Os carabineiros italianos (polícia militarizada) prenderam nesta sexta-feira (10) Rocco Aquino, um dos supostos chefes da máfia calabresa - a Ndrangheta -, incluído na lista dos 100 foragidos mais perigosos da Itália.
Aquino, de 51 anos, conhecido como o coronel, foi capturado no interior de um bunker construído no sótão de sua casa na localidade calabresa de Marina di Gioiosa Ionica, sul da Itália, informou a imprensa italiana.
Segundo os investigadores, Aquino, considerado o chefe do clã homônimo integrante da máfia calabresa, supostamente fazia parte da cúpula da mencionada organização criminosa.
Desde julho de 2010 havia um mandado de busca e apreensão em vigor contra ele, que na época conseguiu escapar de uma operação policial realizada em toda a Itália, batizada com o nome de "Crime", que concluiu com a detenção de 300 mafiosos.

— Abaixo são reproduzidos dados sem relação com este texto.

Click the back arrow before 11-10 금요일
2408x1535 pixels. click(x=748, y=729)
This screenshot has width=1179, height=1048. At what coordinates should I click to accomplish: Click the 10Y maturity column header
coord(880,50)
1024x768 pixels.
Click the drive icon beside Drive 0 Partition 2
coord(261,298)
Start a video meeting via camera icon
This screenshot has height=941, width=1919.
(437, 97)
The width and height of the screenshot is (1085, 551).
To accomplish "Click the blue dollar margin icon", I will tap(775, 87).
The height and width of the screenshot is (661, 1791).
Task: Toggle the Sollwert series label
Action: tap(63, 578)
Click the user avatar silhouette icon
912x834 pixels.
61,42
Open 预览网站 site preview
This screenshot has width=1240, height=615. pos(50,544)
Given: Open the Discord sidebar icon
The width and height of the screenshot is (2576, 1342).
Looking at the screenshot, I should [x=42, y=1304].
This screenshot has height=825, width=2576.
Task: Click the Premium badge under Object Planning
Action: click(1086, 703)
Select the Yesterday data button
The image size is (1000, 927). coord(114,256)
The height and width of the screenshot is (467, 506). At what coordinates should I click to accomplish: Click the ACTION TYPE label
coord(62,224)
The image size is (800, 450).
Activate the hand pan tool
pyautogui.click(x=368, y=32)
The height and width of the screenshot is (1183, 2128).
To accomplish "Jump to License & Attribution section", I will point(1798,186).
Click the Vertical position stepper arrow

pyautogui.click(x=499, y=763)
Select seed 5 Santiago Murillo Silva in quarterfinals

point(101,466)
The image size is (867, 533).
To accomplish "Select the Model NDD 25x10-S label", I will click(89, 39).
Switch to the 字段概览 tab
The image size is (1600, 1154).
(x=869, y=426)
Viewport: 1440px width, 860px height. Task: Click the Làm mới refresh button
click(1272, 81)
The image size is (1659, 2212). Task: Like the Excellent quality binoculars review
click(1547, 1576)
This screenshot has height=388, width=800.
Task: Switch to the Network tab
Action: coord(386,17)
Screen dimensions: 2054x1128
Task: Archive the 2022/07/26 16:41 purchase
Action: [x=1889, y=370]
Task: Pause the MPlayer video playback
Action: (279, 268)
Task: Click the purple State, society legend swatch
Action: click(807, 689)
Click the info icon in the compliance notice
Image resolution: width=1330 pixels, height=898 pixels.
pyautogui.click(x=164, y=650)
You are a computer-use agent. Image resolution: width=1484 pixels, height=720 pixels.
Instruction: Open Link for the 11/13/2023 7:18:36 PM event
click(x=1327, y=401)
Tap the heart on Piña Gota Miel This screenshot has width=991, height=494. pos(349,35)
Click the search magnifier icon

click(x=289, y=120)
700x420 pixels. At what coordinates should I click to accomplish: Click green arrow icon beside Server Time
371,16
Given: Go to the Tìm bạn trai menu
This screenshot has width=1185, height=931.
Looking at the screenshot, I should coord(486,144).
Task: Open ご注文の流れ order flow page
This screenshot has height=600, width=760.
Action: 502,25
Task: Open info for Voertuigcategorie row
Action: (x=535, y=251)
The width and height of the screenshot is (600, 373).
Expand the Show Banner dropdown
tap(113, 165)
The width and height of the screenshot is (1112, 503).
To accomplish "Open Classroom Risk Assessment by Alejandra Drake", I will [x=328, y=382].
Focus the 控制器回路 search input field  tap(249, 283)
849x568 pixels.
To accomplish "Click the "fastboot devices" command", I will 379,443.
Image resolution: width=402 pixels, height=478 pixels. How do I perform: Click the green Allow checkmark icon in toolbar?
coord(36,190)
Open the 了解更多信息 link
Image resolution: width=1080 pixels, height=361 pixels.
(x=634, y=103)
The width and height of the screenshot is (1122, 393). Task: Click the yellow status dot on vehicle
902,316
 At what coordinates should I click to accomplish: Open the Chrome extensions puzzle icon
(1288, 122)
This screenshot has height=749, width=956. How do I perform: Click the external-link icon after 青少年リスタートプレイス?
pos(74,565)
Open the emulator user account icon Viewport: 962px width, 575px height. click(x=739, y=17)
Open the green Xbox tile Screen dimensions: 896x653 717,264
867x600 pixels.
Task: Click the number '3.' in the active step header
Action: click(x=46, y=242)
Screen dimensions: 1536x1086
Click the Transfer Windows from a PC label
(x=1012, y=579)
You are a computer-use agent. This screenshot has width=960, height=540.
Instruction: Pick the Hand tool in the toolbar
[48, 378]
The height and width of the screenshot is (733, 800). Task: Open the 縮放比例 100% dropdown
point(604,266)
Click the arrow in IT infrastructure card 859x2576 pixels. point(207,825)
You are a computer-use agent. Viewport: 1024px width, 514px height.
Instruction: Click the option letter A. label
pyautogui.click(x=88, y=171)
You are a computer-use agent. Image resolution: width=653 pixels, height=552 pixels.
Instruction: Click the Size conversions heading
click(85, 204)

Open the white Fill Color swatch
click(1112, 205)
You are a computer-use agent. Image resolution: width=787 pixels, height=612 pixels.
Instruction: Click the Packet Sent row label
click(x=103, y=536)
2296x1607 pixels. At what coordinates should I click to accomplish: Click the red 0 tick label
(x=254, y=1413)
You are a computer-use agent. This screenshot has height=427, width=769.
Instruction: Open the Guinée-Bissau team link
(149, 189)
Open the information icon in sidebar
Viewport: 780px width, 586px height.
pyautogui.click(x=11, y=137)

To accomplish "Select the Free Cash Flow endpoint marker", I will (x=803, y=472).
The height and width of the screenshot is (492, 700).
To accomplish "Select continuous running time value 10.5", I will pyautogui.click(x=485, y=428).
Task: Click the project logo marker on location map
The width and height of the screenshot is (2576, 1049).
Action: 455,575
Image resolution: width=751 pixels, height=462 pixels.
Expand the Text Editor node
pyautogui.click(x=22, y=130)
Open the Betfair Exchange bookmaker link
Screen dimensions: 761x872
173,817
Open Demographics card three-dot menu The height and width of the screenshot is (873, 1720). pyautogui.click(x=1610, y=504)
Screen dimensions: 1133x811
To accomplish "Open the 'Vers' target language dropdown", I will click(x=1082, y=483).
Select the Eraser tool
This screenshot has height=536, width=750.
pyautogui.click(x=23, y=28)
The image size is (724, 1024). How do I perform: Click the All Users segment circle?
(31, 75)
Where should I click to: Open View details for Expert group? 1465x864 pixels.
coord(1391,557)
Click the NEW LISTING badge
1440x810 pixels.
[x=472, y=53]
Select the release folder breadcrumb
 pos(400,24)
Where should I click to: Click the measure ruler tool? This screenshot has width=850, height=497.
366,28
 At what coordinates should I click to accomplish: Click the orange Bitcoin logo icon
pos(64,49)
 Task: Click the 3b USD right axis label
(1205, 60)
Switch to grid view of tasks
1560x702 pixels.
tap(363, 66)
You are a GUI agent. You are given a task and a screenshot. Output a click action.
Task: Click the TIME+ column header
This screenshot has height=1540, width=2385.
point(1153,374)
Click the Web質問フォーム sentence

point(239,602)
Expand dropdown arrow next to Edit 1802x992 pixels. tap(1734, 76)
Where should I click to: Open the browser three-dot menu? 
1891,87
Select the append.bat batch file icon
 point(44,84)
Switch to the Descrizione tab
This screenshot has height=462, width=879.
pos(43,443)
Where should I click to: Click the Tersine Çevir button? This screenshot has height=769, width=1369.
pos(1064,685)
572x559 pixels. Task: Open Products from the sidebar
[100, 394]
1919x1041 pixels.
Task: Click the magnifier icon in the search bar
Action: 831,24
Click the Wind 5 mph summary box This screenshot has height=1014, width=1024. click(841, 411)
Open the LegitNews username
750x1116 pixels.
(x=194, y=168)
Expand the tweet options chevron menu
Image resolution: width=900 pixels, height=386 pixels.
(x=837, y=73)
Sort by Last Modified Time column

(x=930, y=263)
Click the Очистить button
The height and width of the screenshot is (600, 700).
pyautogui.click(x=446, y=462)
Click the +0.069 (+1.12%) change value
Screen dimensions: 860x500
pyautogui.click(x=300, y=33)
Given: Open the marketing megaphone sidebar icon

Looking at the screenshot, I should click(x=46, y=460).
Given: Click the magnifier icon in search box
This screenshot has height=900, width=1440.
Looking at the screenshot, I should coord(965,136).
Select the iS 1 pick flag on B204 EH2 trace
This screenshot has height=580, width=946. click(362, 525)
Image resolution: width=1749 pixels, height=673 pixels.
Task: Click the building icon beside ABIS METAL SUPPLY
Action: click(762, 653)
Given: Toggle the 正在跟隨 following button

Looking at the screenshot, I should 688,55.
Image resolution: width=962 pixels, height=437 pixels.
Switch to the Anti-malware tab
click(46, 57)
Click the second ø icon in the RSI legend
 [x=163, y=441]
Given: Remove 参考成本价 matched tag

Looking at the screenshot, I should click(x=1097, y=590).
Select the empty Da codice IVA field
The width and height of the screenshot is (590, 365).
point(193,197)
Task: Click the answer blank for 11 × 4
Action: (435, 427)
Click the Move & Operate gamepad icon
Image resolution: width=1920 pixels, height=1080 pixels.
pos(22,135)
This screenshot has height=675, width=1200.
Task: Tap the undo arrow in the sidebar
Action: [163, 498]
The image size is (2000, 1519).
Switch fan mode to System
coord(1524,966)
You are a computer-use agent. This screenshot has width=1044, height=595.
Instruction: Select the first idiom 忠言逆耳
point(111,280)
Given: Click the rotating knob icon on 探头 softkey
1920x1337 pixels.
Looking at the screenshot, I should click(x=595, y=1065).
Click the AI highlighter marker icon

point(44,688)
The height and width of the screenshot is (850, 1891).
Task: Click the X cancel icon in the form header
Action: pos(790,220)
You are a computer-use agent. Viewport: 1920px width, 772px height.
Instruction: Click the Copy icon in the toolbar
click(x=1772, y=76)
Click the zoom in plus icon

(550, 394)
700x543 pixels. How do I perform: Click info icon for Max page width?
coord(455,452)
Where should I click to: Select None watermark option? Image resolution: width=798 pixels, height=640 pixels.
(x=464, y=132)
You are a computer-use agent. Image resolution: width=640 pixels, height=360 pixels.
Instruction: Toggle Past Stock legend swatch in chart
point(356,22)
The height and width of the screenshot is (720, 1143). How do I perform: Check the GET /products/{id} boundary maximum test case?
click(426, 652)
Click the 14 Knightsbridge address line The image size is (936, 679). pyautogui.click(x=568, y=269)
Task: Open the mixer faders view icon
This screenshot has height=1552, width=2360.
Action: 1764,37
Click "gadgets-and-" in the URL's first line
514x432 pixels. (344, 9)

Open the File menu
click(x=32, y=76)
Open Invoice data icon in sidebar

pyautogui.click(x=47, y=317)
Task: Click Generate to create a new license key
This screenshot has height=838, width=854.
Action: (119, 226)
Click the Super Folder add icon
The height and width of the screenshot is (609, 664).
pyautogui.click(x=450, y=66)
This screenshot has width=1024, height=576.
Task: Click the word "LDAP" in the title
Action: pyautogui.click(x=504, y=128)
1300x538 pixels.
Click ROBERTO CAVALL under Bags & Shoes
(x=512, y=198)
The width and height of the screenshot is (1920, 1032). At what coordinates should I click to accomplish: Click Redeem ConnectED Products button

O promotor-adjunto da Diretoria Antimáfia de Reggio Calabria, Nicola Gratteri, ressaltou que a prisão de Aquino é significativa, pois ele representa o chefe do clã e porque se demonstrou que a Ndrangheta não é invencível, eliminando qualquer forma de "mitificação do personagem".
A Ndrangheta é considerada a mais potente e sanguinária das organizações criminosas italianas. Além da máfia da Calábria, o sul da Itália também conta com a presença da Cosa Nostra, na Sicília; da Camorra, em Nápoles; e da Sacra Corona Unita, na Apúlia.